Excerpted data -
---
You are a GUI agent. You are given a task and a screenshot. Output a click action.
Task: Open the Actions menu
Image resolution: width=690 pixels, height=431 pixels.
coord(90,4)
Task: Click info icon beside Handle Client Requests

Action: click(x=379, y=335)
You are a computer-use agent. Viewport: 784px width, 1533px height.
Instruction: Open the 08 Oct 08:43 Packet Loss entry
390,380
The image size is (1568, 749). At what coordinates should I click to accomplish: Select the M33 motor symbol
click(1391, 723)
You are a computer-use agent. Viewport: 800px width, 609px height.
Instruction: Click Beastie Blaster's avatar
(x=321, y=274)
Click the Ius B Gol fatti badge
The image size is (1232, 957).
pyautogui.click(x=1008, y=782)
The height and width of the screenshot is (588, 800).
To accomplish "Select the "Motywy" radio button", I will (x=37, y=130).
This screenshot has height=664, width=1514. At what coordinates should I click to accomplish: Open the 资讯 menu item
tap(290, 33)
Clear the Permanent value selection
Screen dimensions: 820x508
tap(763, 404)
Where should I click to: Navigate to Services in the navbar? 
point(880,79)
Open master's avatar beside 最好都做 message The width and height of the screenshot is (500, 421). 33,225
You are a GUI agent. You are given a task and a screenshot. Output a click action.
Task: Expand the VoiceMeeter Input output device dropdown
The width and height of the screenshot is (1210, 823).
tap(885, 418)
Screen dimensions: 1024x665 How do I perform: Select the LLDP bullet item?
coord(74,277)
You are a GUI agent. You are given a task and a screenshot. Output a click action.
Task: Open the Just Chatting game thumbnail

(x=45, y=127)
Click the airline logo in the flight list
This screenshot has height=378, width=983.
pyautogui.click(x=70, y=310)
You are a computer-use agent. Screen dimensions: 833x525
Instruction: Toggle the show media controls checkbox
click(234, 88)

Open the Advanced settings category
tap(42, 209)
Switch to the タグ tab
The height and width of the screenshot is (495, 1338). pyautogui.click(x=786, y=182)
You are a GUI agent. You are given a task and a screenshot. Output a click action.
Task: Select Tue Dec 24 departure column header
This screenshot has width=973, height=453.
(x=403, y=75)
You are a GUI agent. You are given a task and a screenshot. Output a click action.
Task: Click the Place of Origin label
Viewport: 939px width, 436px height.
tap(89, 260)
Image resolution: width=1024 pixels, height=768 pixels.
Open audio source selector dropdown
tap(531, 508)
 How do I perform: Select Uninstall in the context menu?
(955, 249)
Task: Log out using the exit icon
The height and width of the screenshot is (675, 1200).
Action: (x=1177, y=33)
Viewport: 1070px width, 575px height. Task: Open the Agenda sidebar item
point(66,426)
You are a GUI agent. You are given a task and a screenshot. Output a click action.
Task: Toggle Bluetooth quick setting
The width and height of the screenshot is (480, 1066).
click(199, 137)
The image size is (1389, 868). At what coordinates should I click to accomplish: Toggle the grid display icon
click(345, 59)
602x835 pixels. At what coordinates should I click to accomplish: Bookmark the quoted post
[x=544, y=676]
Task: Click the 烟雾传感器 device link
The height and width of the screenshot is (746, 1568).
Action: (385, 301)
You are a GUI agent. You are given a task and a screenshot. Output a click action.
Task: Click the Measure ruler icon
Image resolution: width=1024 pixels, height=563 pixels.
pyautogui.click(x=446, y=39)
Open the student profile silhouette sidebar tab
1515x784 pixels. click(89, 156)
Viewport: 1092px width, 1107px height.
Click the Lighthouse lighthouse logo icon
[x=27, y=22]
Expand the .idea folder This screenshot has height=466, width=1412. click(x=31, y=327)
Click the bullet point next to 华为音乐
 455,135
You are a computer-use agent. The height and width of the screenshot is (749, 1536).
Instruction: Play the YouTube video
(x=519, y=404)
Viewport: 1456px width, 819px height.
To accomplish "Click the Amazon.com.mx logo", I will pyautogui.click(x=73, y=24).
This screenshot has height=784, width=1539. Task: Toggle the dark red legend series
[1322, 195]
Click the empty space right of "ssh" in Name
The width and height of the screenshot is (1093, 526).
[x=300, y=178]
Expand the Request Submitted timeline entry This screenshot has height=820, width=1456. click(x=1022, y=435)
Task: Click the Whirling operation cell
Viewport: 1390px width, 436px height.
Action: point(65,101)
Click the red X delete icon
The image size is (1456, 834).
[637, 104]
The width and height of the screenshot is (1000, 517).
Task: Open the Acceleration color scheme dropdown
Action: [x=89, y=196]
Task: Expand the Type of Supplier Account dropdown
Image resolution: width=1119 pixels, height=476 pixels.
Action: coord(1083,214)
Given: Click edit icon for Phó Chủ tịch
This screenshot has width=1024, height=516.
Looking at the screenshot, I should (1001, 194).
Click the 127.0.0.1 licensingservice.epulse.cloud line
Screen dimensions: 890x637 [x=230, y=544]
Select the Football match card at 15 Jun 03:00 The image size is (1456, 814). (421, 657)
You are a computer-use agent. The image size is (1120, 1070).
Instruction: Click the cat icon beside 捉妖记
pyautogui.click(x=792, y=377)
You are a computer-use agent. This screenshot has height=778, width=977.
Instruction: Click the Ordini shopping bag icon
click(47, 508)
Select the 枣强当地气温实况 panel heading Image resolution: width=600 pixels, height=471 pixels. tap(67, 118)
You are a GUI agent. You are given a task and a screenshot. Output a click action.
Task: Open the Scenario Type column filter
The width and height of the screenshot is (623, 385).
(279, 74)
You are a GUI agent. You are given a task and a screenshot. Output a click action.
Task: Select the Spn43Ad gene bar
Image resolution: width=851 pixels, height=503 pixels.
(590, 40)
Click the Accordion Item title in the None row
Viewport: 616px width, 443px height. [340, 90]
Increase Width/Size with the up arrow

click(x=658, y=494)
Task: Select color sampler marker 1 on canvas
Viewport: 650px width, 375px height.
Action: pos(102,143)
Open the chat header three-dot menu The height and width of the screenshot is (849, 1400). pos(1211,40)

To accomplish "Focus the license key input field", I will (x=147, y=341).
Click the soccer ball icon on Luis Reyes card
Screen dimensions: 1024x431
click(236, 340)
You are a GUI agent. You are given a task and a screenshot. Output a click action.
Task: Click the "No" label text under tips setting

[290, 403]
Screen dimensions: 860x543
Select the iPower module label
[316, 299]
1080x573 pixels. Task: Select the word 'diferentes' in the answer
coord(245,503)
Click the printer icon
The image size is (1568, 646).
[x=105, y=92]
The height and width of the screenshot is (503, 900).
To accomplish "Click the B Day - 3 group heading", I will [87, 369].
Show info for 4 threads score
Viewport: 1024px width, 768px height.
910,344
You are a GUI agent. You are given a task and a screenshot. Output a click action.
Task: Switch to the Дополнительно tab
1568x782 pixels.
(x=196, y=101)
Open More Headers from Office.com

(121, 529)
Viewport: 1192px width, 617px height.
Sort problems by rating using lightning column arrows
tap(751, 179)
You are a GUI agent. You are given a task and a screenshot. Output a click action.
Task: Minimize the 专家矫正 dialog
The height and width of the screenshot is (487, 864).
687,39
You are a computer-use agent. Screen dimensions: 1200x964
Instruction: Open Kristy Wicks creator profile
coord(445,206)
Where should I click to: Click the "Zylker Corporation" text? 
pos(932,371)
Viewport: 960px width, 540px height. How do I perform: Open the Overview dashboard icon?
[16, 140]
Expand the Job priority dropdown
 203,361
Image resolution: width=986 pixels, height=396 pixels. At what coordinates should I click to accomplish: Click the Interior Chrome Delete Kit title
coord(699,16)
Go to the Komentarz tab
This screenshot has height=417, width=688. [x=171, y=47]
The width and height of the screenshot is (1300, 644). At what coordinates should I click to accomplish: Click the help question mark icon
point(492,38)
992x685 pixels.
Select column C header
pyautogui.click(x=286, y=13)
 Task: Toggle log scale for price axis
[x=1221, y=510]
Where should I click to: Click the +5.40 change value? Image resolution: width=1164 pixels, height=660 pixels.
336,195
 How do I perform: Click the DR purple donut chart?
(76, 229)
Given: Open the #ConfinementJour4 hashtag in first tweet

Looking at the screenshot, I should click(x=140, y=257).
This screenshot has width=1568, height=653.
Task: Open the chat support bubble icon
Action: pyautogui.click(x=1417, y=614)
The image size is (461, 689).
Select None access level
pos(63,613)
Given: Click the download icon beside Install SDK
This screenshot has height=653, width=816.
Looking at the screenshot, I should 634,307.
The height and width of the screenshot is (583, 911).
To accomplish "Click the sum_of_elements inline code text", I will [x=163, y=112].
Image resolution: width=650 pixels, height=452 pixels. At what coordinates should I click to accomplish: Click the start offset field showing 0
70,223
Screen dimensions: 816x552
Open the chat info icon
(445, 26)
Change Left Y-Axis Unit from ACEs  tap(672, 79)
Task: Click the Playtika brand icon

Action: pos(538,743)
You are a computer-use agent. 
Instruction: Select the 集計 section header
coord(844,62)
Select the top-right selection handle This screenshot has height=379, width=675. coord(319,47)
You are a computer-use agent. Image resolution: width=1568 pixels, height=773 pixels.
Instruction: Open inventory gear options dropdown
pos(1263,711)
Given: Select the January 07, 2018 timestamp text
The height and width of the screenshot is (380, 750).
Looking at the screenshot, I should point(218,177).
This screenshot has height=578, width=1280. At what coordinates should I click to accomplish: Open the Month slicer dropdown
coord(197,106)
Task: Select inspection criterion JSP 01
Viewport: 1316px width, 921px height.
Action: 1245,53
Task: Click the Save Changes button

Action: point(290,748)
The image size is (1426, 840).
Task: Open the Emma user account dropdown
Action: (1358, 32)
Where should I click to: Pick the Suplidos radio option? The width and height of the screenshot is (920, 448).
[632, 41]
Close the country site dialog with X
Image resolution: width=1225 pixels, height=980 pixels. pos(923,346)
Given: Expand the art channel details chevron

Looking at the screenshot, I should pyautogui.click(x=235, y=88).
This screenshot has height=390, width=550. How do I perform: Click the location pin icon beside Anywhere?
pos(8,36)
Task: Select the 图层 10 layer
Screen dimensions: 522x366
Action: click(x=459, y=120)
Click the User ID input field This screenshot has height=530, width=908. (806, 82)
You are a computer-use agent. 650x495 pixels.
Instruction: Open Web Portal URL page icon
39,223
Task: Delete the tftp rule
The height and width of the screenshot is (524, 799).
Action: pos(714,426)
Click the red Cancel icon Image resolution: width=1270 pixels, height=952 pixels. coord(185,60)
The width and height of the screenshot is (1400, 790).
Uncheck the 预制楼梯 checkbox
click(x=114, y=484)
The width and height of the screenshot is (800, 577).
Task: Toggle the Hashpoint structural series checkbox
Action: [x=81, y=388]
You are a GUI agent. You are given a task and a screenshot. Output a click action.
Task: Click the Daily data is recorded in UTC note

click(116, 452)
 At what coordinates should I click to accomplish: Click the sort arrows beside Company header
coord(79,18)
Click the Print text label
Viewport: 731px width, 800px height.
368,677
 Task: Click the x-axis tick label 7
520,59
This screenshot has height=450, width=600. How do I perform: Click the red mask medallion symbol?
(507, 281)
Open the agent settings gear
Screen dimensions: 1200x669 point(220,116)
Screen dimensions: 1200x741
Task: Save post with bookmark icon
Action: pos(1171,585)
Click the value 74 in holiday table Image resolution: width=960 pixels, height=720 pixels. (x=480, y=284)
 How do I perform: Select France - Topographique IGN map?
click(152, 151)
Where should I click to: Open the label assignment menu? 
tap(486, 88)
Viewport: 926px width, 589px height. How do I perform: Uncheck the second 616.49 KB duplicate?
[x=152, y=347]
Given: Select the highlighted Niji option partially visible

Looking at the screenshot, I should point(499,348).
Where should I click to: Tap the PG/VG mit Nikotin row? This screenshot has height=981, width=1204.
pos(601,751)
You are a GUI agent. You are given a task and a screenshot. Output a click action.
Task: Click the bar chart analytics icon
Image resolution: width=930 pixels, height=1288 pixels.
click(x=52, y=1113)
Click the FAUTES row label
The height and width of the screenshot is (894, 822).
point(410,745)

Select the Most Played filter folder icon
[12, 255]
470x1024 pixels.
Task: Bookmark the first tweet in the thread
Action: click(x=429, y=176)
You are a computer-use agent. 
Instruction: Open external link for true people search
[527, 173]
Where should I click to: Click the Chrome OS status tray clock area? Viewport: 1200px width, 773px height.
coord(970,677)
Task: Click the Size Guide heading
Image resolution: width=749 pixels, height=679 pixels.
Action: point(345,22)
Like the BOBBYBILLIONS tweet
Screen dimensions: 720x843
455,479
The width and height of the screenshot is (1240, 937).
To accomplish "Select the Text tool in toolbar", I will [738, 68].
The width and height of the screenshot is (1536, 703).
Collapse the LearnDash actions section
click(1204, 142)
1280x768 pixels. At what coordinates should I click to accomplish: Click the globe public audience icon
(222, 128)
---
Each line with the word "selection" in the records above belongs in the result; copy all of them.

Clear the Permanent value selection
Select the top-right selection handle This screenshot has height=379, width=675. coord(319,47)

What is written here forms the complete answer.